Das BSI bekommt eine neue Chefin – Alle Rechte vorbehalten Future Images

Ab dem 1. Juli wird das Bundesamt für Sicherheit in der Informationstechnik (BSI) eine neue Führung haben: Claudia Plattner. Die Mathematikerin war bisher Generaldirektorin für Informationssysteme bei der Europäischen Zentralbank. Vorher war sie dafür zuständig, die IT der Deutschen Bahn zu modernisieren. Als BSI-Chefin wird sie nun eine zentrale Rolle für die deutsche IT-Sicherheit spielen.

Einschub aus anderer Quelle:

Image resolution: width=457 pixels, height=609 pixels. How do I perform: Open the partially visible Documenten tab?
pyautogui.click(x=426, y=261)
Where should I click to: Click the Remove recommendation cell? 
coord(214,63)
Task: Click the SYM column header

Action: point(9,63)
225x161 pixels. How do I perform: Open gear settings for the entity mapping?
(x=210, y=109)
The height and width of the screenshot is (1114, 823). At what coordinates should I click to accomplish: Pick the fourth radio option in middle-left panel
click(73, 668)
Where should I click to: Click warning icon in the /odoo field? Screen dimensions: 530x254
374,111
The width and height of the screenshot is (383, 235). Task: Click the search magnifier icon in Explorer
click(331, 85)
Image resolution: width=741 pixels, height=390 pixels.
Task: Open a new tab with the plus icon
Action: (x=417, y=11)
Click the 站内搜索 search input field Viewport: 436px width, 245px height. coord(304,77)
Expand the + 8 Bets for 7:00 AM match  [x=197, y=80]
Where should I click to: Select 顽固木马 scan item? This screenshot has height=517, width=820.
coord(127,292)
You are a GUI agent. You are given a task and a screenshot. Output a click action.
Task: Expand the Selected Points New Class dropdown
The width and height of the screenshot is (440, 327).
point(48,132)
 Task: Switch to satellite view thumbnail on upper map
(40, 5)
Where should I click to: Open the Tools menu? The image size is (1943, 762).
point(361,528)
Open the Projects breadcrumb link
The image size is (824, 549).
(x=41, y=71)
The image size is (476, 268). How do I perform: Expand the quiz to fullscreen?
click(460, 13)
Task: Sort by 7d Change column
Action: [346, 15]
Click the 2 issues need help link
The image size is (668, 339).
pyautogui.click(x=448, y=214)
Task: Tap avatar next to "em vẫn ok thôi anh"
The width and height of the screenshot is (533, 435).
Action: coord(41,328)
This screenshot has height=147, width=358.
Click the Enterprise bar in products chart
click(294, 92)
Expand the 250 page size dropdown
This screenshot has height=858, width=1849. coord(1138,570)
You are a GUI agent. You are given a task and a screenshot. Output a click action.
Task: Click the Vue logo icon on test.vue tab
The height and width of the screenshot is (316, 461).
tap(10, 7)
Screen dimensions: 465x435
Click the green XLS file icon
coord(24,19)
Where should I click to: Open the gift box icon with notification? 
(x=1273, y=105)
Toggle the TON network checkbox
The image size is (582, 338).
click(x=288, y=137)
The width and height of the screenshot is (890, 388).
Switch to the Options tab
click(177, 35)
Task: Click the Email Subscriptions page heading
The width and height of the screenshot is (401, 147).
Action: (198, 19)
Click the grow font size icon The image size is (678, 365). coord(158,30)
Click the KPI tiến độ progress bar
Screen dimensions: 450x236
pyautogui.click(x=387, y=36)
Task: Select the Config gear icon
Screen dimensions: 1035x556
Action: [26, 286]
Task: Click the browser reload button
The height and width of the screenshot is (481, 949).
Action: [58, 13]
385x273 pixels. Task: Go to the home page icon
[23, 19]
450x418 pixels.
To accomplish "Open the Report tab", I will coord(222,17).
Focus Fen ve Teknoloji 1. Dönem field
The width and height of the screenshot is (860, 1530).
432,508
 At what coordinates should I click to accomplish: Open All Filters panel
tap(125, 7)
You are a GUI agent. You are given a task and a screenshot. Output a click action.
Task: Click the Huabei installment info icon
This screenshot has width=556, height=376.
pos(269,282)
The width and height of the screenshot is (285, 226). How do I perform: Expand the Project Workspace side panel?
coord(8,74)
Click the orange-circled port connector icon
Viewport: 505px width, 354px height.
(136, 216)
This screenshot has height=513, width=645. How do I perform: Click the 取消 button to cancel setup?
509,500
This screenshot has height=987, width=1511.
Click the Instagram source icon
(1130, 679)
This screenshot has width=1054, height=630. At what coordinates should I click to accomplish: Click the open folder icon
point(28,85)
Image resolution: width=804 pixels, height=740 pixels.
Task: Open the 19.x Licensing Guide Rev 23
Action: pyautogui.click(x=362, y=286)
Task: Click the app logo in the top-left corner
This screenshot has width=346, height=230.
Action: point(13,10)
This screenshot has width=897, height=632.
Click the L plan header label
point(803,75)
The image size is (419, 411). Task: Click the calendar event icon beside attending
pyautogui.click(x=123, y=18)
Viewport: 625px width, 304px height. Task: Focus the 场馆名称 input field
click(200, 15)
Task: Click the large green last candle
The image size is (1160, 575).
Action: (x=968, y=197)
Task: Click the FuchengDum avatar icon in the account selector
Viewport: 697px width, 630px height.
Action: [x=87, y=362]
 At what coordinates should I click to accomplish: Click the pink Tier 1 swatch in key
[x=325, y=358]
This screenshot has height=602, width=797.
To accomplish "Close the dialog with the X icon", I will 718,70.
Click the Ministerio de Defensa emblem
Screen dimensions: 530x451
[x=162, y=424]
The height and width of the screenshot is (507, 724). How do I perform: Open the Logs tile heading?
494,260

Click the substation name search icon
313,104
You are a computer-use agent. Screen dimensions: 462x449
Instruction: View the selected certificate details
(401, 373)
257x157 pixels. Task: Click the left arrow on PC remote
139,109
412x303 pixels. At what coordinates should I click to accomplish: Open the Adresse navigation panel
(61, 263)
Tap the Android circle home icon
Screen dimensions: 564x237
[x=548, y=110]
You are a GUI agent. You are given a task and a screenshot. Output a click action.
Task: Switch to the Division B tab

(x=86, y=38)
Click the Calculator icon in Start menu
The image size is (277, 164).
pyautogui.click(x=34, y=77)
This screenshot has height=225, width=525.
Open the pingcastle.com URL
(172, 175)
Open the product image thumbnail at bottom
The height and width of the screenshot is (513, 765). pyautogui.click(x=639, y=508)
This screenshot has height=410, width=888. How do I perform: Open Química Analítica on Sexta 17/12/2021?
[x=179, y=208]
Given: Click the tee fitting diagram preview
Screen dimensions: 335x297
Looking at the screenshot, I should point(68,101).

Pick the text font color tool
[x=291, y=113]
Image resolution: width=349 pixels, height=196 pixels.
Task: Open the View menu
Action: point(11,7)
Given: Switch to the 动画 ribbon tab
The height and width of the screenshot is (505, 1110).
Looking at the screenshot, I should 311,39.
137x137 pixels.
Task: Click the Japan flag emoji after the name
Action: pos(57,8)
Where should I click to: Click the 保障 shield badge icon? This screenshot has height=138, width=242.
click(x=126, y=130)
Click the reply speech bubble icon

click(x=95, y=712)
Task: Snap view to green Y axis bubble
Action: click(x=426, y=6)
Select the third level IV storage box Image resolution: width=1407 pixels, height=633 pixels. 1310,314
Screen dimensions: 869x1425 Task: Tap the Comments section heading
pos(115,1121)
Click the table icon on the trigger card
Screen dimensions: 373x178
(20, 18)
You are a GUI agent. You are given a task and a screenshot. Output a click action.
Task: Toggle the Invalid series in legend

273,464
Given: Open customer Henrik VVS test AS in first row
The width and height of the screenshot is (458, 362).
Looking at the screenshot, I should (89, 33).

Plattner folgt auf den im Oktober entlassenen Arne Schönbohm. Der stand schon bei seiner Berufung in der Kritik, letztlich folgte auf eine Recherche der Satiresendung ZDF Magazin Royale seine Entlassung. Es ging dabei unter anderem um einen von Schönbohm mitgegründeten Verein und dessen Verbindungen zu russischen Geheimdienstleuten.

Auf Plattner warten viele Aufgaben, laut Koalitionsvertrag soll das BSI etwa zur „zentralen Stelle im Bereich IT-Sicherheit ausgebaut“ werden und weniger vom Innenministerium abhängig sein. Wir haben bei IT-Sicherheitsexpert*innen nachgefragt, was sie sich jetzt von Plattner wünschen und was sie als ihre größten Baustellen sehen.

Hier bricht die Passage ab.